I began conversations with the CDC when I was invited to meet with the COVID-19 vaccine task force’s vaccine confidence and demand team in the spring of 2021. And in June, I was appointed as a senior advisor to that team in order to expand the conversation in the United States about how artists and culture bearers can be engaged, and how the arts can be engaged, in vaccine confidence work, just like we’re hearing from Lalo, it’s such a beautiful example. So in that work, I’ve created field guides for guiding both partnerships and health communication programs and campaigns and helped support the effort that just awarded $2.1 million in grants from the CDC Foundation to arts organizations all around the United States.

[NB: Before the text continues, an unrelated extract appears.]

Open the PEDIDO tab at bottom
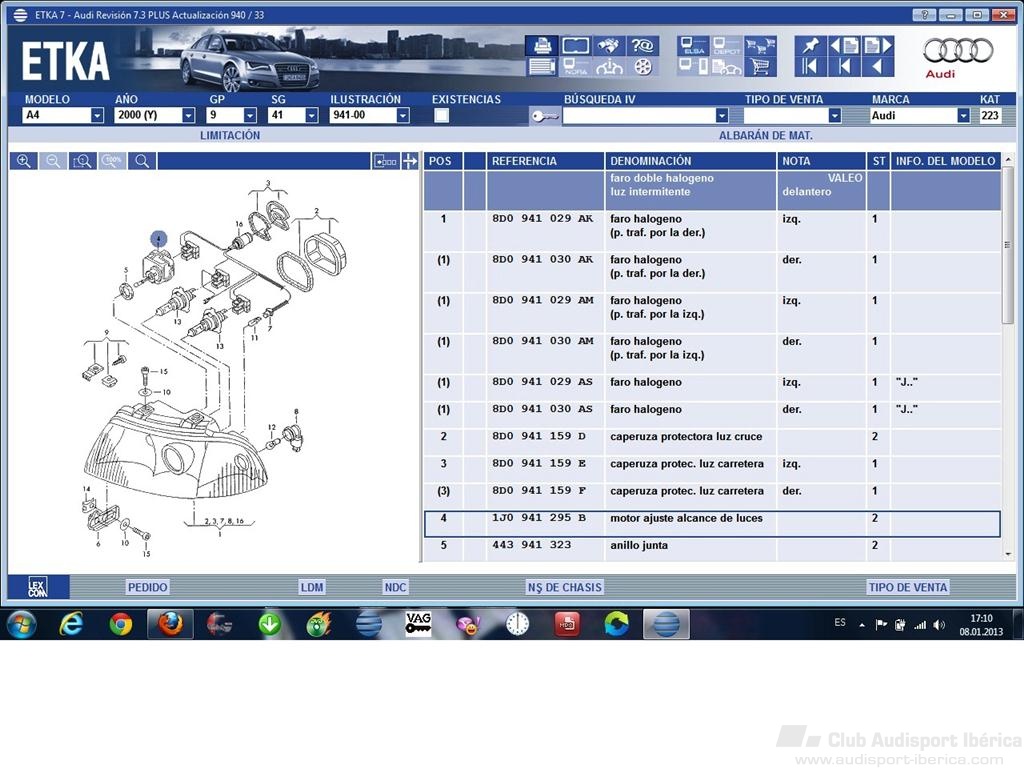Image resolution: width=1024 pixels, height=768 pixels. point(148,587)
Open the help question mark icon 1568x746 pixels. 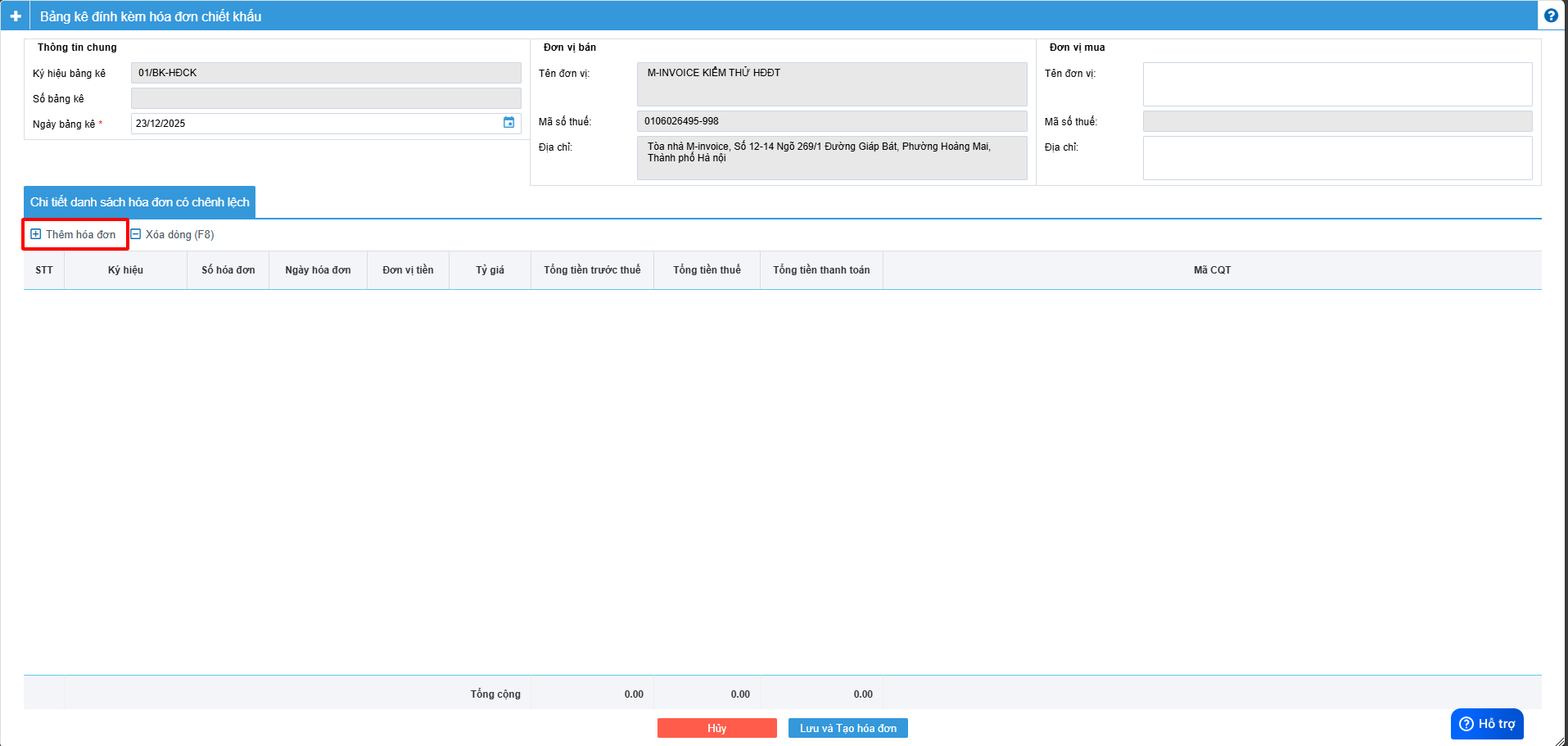coord(1551,16)
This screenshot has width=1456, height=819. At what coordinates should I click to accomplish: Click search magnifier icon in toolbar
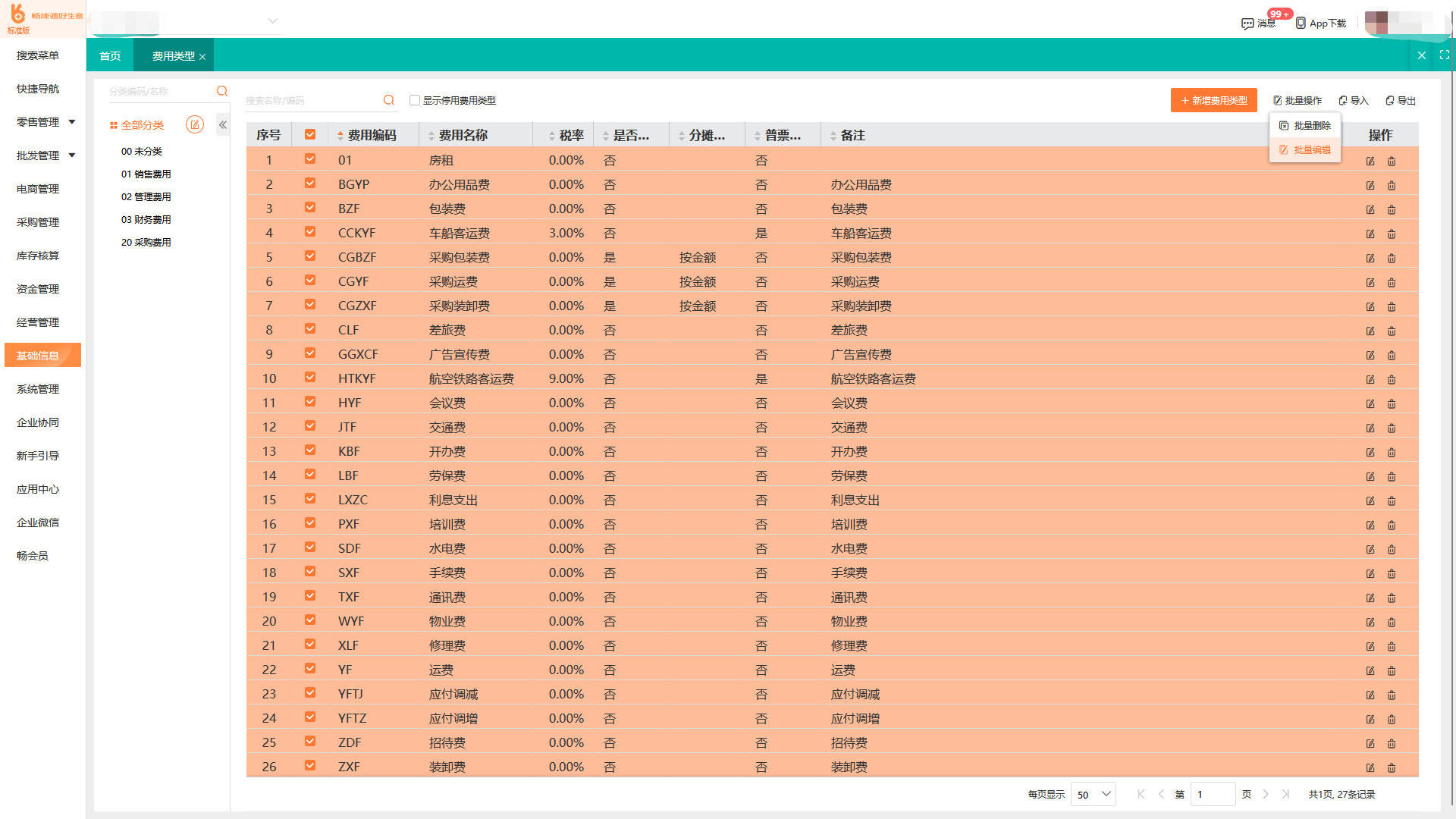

The reason that I was invited to work with the CDC is because many of the members of the task force at the CDC are public health professionals who have worked in emergency public health situations around the world and recognize that you would never mount a major public health campaign without artists, and without songs, and drama, and film, and all of these art forms. Why would we approach this pandemic without artists when we know how important they are in these moments?

Talasek: Yeah. That reminds me of what happened during the ’80s during the AIDS epidemic, and how it became so evident that the gay community was effective at communicating protocols and safe sex practices within their community that it became sort of a model for understanding that one public service announcement doesn’t fit everyone—that it’s not just an issue of stating information and just assuming that people are going to absorb it; there’s a lot of cultural filters that we go through. Lalo, I’m kind of wondering what you have found to be effective, or even exciting? Maybe even some of the responses from the community that you’ve experienced in this direction.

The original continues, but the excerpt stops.